# start of RECORDS FOR PROCESSING

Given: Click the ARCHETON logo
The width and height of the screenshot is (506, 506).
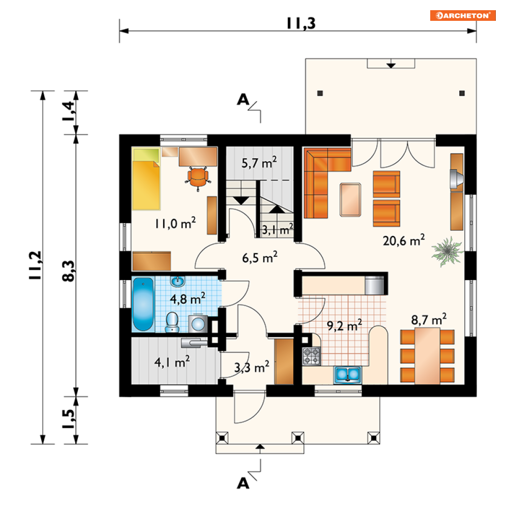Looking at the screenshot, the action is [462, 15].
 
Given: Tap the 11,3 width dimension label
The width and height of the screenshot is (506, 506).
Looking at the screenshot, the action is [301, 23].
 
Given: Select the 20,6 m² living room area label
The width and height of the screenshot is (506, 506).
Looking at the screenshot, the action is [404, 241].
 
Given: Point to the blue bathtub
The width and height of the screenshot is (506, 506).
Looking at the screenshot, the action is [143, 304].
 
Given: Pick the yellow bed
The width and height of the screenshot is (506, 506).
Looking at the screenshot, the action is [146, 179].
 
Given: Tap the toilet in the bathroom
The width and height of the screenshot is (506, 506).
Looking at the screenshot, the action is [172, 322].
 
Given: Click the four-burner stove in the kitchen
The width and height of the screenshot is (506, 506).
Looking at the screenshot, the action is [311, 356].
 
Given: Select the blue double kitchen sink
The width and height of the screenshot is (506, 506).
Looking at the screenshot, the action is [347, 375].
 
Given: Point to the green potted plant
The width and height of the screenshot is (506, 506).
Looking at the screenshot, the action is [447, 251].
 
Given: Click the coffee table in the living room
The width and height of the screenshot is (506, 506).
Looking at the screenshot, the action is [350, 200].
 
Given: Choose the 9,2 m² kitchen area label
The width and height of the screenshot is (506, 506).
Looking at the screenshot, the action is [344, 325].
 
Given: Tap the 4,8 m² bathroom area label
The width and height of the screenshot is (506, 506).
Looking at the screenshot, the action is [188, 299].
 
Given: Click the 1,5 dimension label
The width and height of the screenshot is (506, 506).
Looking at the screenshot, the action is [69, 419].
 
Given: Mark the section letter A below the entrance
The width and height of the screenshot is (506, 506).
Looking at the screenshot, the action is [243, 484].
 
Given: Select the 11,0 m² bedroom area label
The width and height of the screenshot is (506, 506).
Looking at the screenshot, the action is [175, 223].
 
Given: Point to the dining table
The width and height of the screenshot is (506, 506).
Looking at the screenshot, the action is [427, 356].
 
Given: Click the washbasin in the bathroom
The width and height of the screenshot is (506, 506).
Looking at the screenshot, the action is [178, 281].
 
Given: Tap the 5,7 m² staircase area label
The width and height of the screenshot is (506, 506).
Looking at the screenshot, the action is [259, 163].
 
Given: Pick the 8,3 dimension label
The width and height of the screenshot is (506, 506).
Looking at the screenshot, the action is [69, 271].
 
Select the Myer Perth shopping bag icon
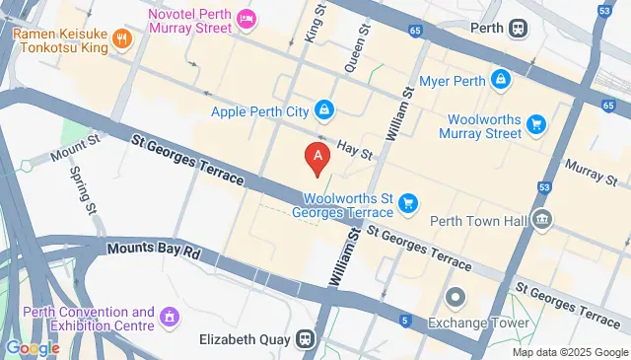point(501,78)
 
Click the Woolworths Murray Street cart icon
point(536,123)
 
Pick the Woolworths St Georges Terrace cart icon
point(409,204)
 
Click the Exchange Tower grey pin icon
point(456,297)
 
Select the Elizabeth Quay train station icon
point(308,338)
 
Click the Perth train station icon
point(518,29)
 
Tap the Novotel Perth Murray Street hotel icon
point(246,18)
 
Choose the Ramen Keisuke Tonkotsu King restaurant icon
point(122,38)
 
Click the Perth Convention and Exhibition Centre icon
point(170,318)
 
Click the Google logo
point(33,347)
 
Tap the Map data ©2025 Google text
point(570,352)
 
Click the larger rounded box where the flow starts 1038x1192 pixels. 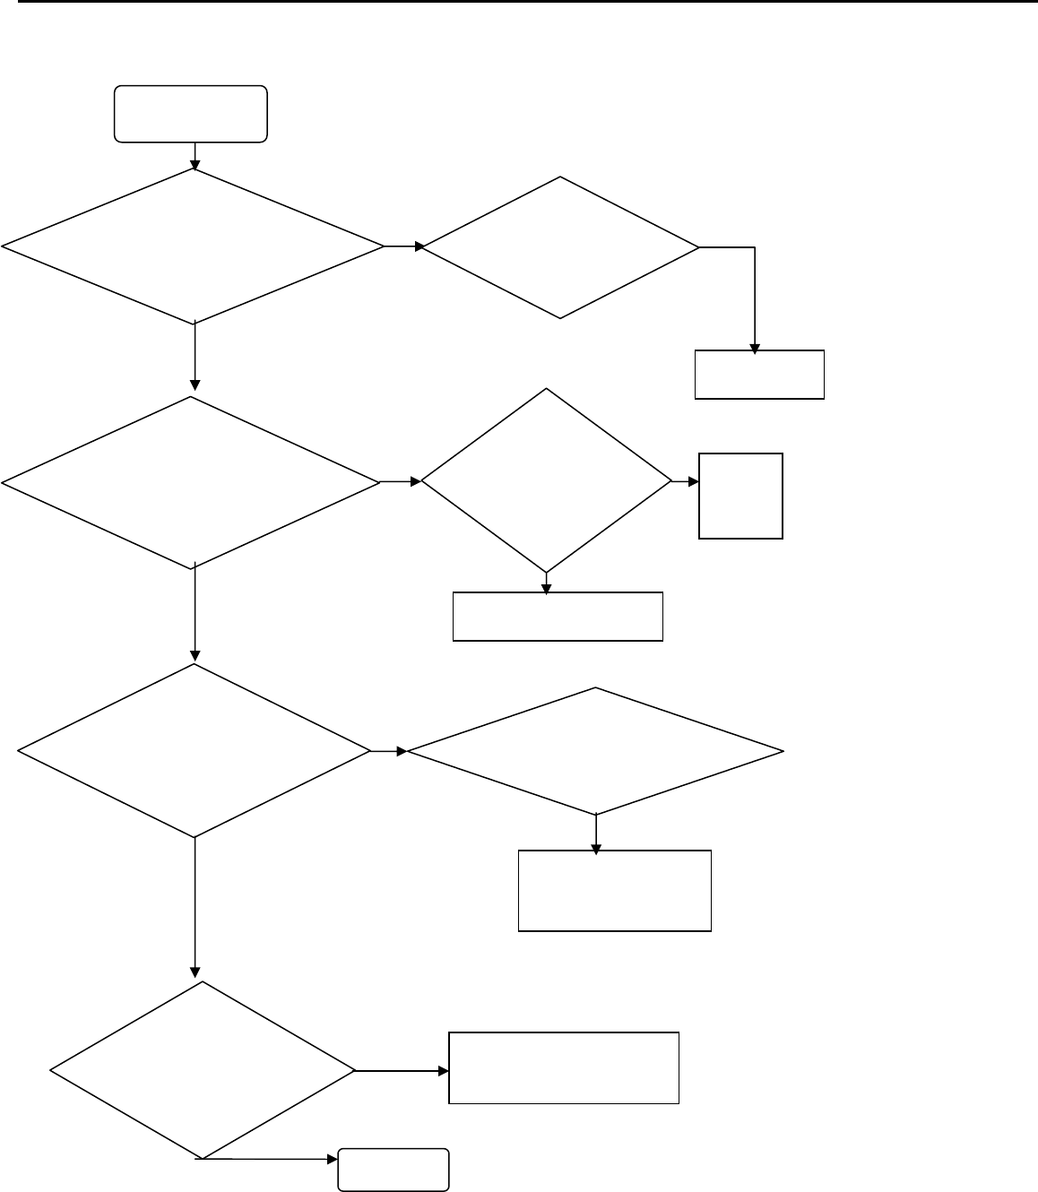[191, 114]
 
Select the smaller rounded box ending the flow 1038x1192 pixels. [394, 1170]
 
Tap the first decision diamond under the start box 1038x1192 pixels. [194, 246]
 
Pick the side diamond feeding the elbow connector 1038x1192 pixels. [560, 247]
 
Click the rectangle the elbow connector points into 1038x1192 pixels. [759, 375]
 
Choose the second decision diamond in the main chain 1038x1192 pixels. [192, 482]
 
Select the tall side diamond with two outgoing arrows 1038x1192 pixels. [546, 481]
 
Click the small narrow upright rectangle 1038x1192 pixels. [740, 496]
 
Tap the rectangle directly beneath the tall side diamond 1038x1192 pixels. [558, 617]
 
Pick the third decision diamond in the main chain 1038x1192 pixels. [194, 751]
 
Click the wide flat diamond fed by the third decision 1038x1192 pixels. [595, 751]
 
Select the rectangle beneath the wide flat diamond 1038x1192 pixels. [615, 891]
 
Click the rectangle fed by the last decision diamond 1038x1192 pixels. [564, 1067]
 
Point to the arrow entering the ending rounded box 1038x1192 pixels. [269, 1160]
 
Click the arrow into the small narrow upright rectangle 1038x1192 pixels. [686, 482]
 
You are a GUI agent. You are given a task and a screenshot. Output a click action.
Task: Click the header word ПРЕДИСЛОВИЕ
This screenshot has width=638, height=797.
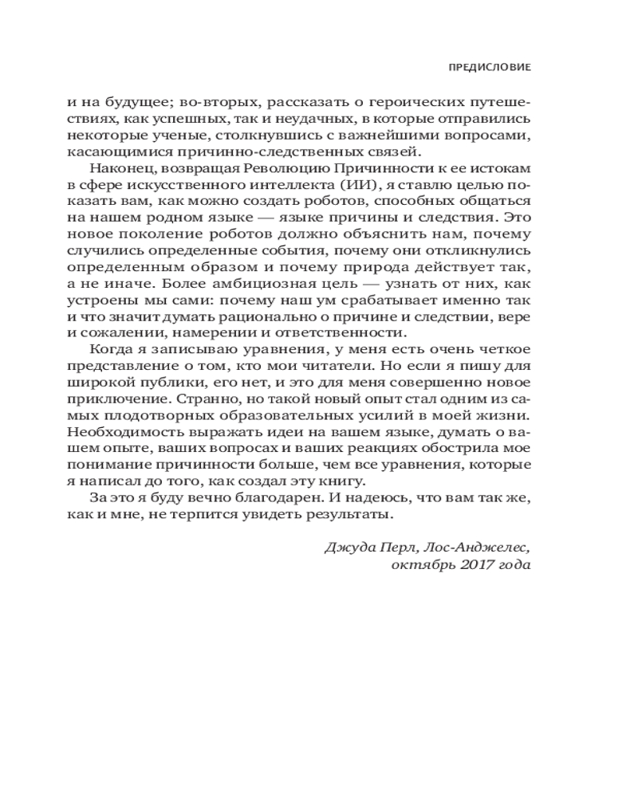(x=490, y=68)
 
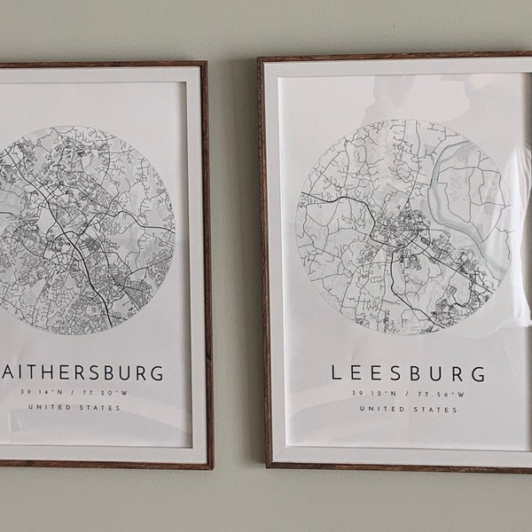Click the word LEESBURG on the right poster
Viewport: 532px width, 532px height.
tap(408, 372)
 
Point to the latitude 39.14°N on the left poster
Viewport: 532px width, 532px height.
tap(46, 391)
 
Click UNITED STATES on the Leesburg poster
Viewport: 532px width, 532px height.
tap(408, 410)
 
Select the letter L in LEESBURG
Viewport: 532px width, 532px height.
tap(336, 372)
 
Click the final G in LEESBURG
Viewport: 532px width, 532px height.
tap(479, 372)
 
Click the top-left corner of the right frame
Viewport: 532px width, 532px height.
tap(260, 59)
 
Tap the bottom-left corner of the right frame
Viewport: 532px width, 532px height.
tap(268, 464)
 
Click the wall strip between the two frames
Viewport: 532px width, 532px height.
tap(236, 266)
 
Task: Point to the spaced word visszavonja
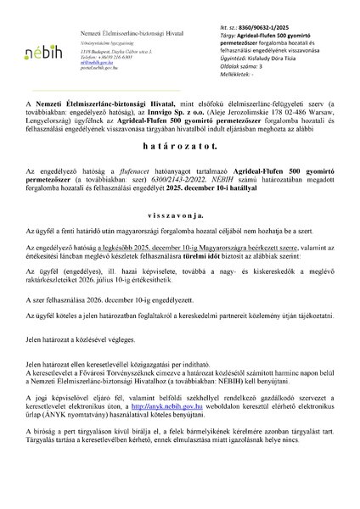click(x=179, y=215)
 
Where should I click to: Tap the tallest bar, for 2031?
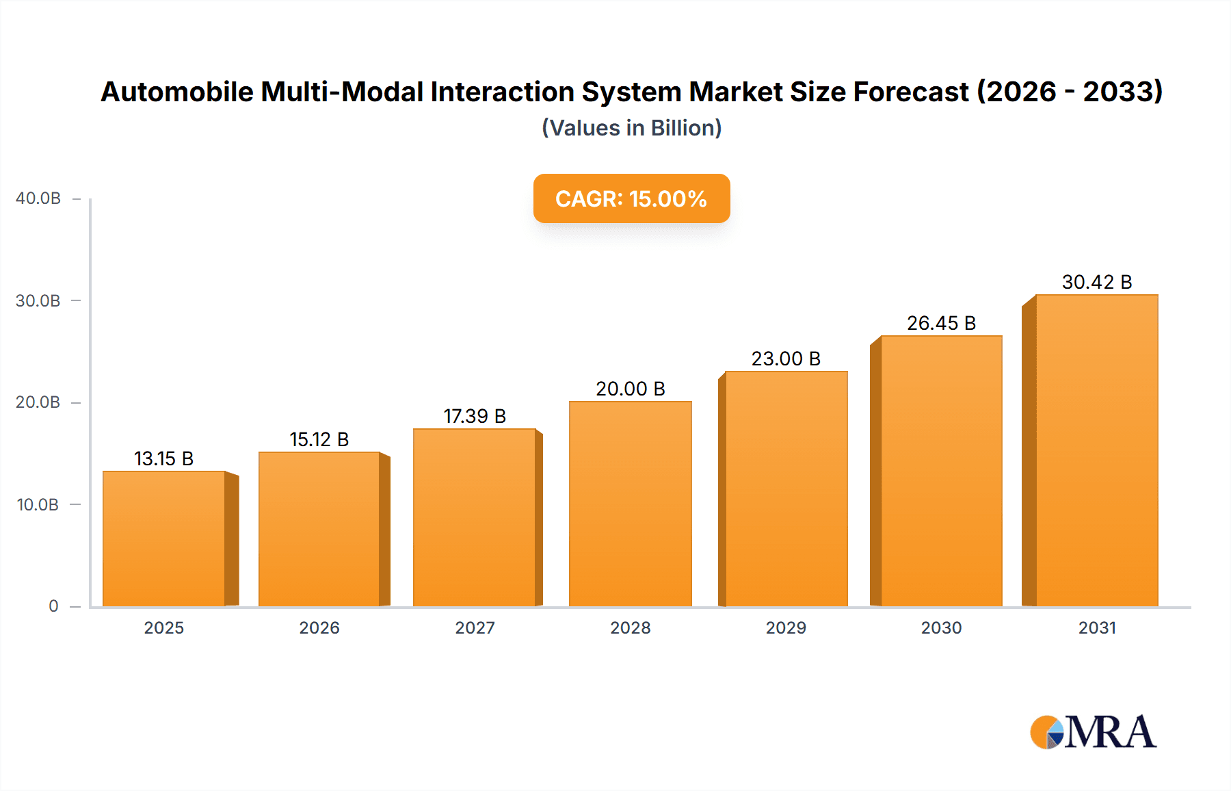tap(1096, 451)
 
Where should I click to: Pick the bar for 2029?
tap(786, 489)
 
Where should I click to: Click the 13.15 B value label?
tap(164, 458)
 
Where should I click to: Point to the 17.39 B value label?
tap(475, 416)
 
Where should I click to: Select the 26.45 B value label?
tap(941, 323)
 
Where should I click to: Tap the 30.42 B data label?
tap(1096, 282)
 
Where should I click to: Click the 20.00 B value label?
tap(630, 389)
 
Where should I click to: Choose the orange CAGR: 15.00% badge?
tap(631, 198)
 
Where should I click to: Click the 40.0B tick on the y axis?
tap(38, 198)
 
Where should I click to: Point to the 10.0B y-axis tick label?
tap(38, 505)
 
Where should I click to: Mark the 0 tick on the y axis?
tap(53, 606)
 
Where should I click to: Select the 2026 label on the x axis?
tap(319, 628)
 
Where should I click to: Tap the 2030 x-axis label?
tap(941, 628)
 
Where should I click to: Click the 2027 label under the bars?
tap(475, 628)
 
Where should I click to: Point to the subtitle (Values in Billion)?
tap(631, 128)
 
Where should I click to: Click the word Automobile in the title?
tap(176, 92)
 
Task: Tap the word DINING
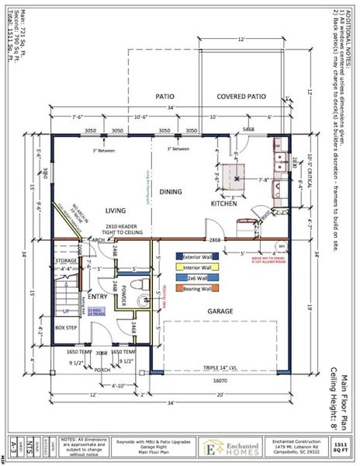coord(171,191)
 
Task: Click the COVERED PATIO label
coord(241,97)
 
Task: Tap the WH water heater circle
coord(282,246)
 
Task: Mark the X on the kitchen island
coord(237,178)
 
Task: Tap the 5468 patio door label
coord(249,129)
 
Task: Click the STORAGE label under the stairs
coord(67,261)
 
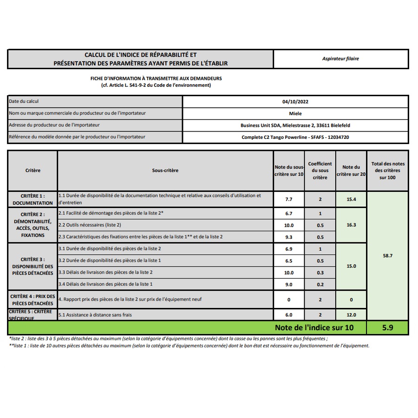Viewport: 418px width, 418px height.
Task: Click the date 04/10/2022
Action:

# end of RECORDS FOR PROCESSING

◆ **SET PROBLEM**
Substitute "block" for "rectangle" in everything from the line containing "Select the tall" down to the line containing "(x=490, y=68)", and return those lines with nothing else changed and the pictures left out.

◆ **RESULT**
Select the tall side diamond with two outgoing arrows 1038x1192 pixels. [546, 481]
 
Click the small narrow upright block 1038x1192 pixels. [740, 496]
 
Tap the block directly beneath the tall side diamond 1038x1192 pixels. [558, 617]
 
Pick the third decision diamond in the main chain 1038x1192 pixels. [194, 751]
 
Click the wide flat diamond fed by the third decision 1038x1192 pixels. [595, 751]
 
Select the block beneath the wide flat diamond 1038x1192 pixels. [615, 891]
 
Click the block fed by the last decision diamond 1038x1192 pixels. [564, 1067]
 
Point to the arrow entering the ending rounded box 1038x1192 pixels. [269, 1160]
 
Click the arrow into the small narrow upright block 1038x1192 pixels. [686, 482]
 
You are a GUI agent. You are given a task and a screenshot. Output a click action.
Task: Click the header word ПРЕДИСЛОВИЕ
This screenshot has width=638, height=797.
(x=490, y=68)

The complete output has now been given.